[Collected data]
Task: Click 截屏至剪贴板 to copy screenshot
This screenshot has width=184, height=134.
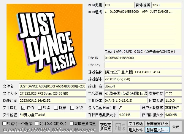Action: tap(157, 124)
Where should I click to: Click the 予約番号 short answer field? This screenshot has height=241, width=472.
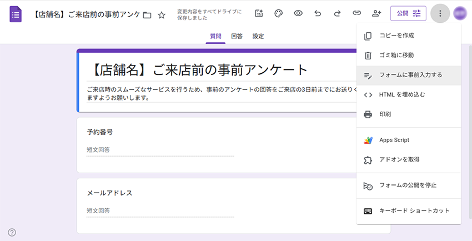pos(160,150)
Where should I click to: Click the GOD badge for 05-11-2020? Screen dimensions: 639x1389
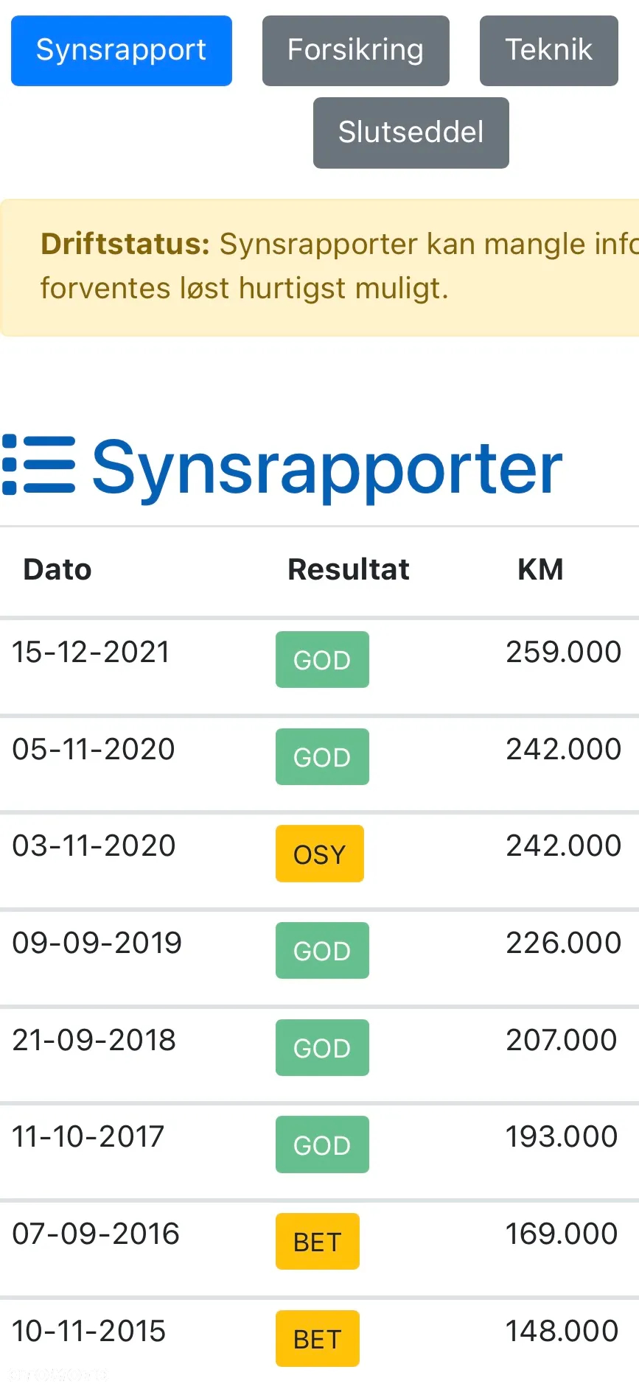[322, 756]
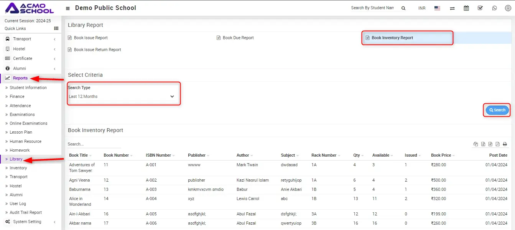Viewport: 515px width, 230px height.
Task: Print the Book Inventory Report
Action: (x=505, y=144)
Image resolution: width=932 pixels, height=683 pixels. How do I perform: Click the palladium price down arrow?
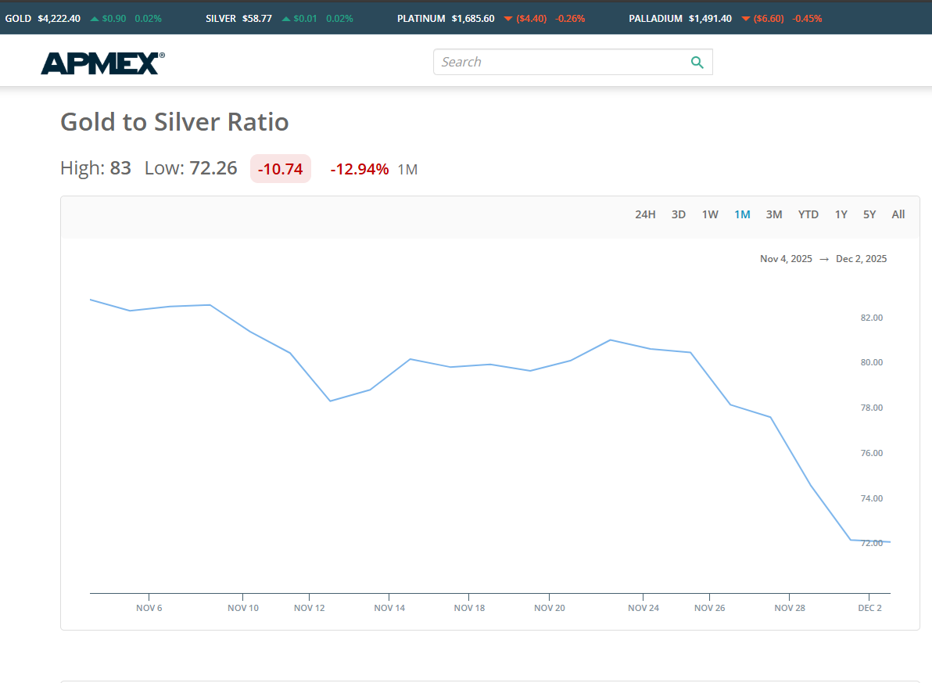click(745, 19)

--

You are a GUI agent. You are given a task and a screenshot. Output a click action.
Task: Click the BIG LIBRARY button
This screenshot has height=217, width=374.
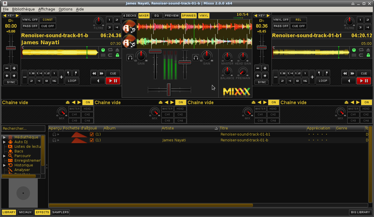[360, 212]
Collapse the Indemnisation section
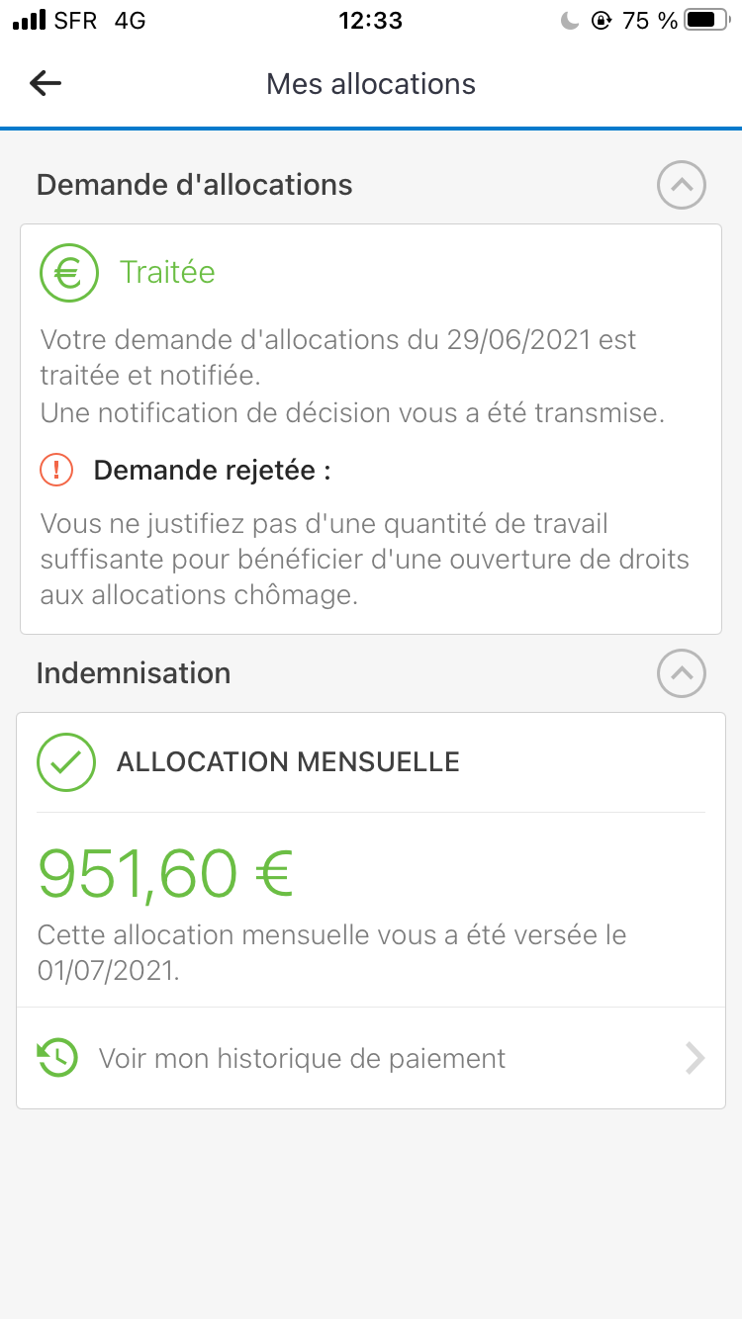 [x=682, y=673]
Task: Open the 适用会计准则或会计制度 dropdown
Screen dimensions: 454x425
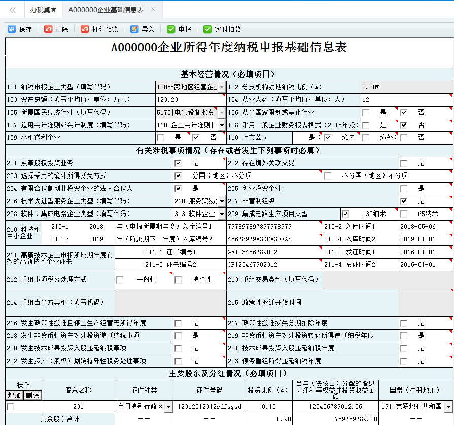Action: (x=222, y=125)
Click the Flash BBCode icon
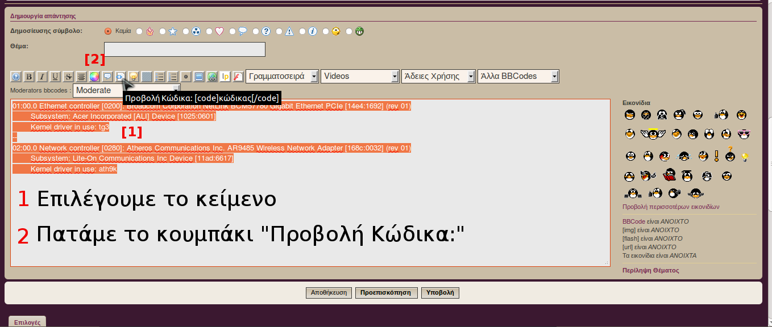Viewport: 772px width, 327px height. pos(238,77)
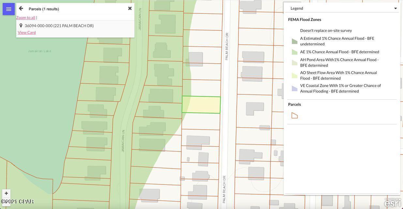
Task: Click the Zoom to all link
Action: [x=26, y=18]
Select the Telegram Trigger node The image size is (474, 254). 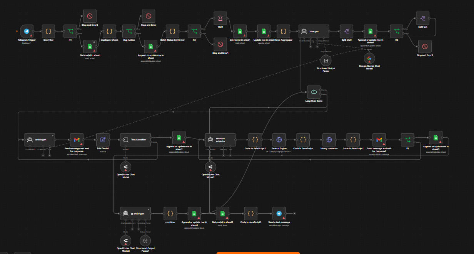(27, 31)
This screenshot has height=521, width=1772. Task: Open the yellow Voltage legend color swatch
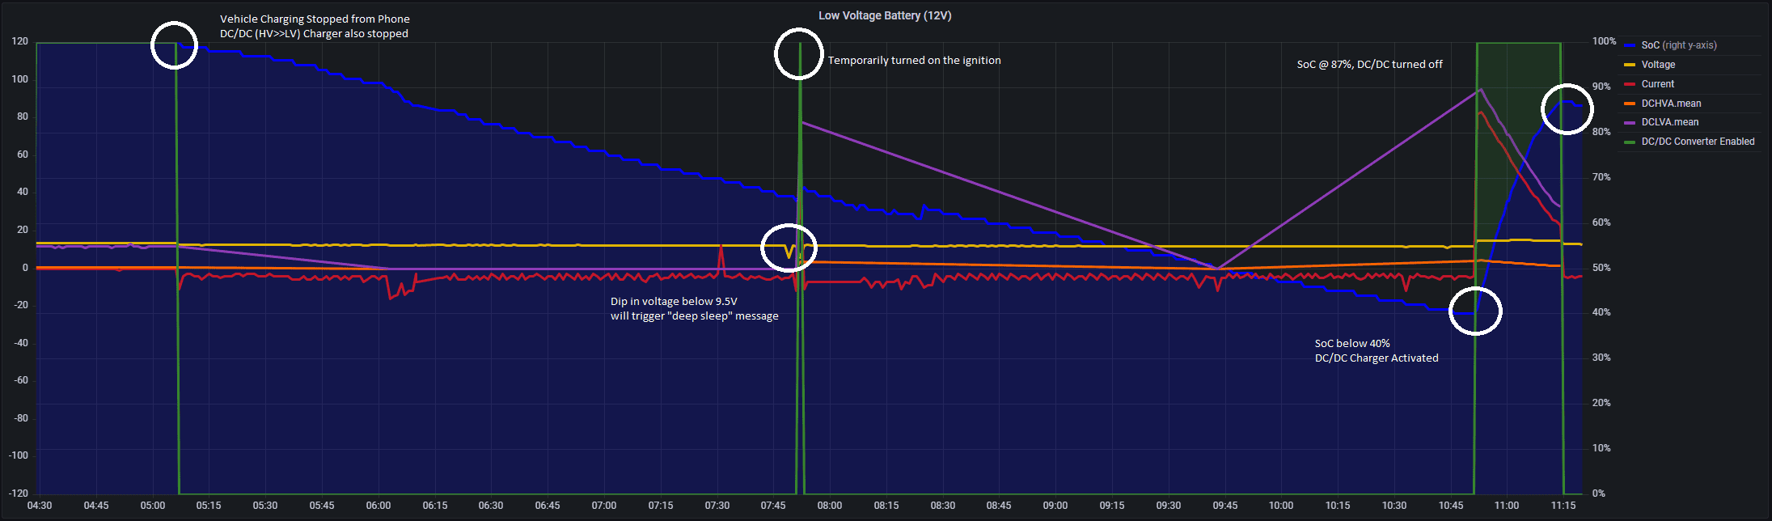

Problem requirements
Pick out every line above that contains the word "Open" and copy it.

Task result
Task: Open the 适用会计准则或会计制度 dropdown
This screenshot has height=521, width=1772. Task: Open the yellow Voltage legend color swatch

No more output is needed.